* _Exercise 1_:
List every visible sign in the sculpture's left breast that the passage about Michelangelo's sculpture Night describes.
* _Exercise 2_:
Pick up the passage about Michelangelo's sculpture Night after its final sentence and continue it.

* _Passage_:
The bulge in the left breast is large and distinct. The nipple and areola appear swollen and the skin nearby looks dimpled–puckered. It takes Dr. James Stark exactly 2 seconds to make his diagnosis.

“That woman’s got breast cancer,” Stark whispers to his wife as they stand in Florence’s Church of San Lorenzo. He has just diagnosed the subject of Michelangelo’s 500-year-old sculpture called Night.

Over the years, art historians have suggested that the breast is malformed because Michelangelo was unfamiliar with female anatomy, or that it is the result of a sculpting error. But until June 1999–when Stark visited the chapel–no one had diagnosed the prominent lump.

* _Entries supplied_:
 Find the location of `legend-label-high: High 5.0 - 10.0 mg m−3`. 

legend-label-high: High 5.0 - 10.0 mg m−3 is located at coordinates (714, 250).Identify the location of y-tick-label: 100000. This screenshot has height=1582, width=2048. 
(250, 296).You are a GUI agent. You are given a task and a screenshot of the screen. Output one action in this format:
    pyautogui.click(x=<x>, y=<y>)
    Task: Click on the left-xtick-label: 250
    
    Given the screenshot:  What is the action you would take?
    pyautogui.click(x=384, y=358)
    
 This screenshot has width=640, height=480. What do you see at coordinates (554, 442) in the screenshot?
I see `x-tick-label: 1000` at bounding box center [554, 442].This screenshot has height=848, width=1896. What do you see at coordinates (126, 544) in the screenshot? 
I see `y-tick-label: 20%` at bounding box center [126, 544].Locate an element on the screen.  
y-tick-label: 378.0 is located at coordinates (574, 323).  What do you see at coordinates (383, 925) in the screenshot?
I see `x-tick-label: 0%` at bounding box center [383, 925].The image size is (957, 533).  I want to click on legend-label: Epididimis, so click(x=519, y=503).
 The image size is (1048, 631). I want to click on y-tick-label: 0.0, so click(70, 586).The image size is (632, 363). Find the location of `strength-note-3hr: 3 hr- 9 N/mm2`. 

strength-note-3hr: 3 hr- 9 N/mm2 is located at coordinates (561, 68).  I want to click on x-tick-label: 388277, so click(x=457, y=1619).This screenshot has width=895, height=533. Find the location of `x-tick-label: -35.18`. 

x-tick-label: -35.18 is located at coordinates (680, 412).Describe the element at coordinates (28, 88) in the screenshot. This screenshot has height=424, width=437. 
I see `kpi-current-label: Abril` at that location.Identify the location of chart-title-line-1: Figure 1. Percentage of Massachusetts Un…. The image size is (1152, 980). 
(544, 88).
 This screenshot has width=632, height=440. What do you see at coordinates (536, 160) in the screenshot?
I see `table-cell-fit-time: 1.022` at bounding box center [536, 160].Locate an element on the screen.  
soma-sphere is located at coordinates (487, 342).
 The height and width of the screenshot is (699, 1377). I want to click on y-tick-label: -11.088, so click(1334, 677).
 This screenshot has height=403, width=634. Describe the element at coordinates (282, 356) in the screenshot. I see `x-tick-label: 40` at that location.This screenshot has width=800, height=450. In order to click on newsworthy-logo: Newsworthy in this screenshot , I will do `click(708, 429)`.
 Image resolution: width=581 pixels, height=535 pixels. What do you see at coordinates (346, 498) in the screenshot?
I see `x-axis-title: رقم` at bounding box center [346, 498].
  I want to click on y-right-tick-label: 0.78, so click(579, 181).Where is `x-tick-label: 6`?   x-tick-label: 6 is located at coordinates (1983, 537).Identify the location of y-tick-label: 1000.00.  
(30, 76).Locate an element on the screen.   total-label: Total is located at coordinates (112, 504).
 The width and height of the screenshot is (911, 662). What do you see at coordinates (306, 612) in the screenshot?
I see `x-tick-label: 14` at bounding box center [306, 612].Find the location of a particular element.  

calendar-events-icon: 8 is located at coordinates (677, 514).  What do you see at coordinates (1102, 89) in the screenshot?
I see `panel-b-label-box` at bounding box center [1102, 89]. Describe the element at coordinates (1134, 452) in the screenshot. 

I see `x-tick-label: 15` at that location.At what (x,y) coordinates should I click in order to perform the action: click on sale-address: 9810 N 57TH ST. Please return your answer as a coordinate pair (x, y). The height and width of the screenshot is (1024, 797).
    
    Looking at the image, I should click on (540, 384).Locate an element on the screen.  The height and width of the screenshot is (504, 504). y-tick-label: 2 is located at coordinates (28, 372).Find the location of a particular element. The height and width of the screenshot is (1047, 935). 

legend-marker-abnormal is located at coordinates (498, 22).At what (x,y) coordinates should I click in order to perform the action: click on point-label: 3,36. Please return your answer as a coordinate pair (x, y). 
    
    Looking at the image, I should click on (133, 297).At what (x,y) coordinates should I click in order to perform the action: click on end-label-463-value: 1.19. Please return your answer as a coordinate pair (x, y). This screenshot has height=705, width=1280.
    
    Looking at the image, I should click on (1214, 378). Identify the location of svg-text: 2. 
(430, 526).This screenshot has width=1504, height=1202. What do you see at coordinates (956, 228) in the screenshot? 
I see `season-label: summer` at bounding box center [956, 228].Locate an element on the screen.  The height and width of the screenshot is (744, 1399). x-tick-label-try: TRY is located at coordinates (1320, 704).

* _Answer section 1_:
- A large, distinct bulge in the left breast
- A swollen nipple and areola
- Dimpled–puckered skin near the nipple and areola

* _Answer section 2_:
“I’ve been . . . [diagnosing breast cancer] for 25 years. I looked at the breast for 2 seconds and I just knew,” says Stark, medical director of the Cancer Treatment Centers of America and associate professor of medicine at the Eastern Virginia Medical School. For the next 1 1/2 years, Stark and Jonathan Nelson–a scholar in Renaissance art and a visiting professor at the Florentine campuses of New York University and Syracuse University–thoroughly investigated Stark’s theory. Skeptical at first, Nelson has since become convinced that Michelangelo knew the woman had a fatal disease.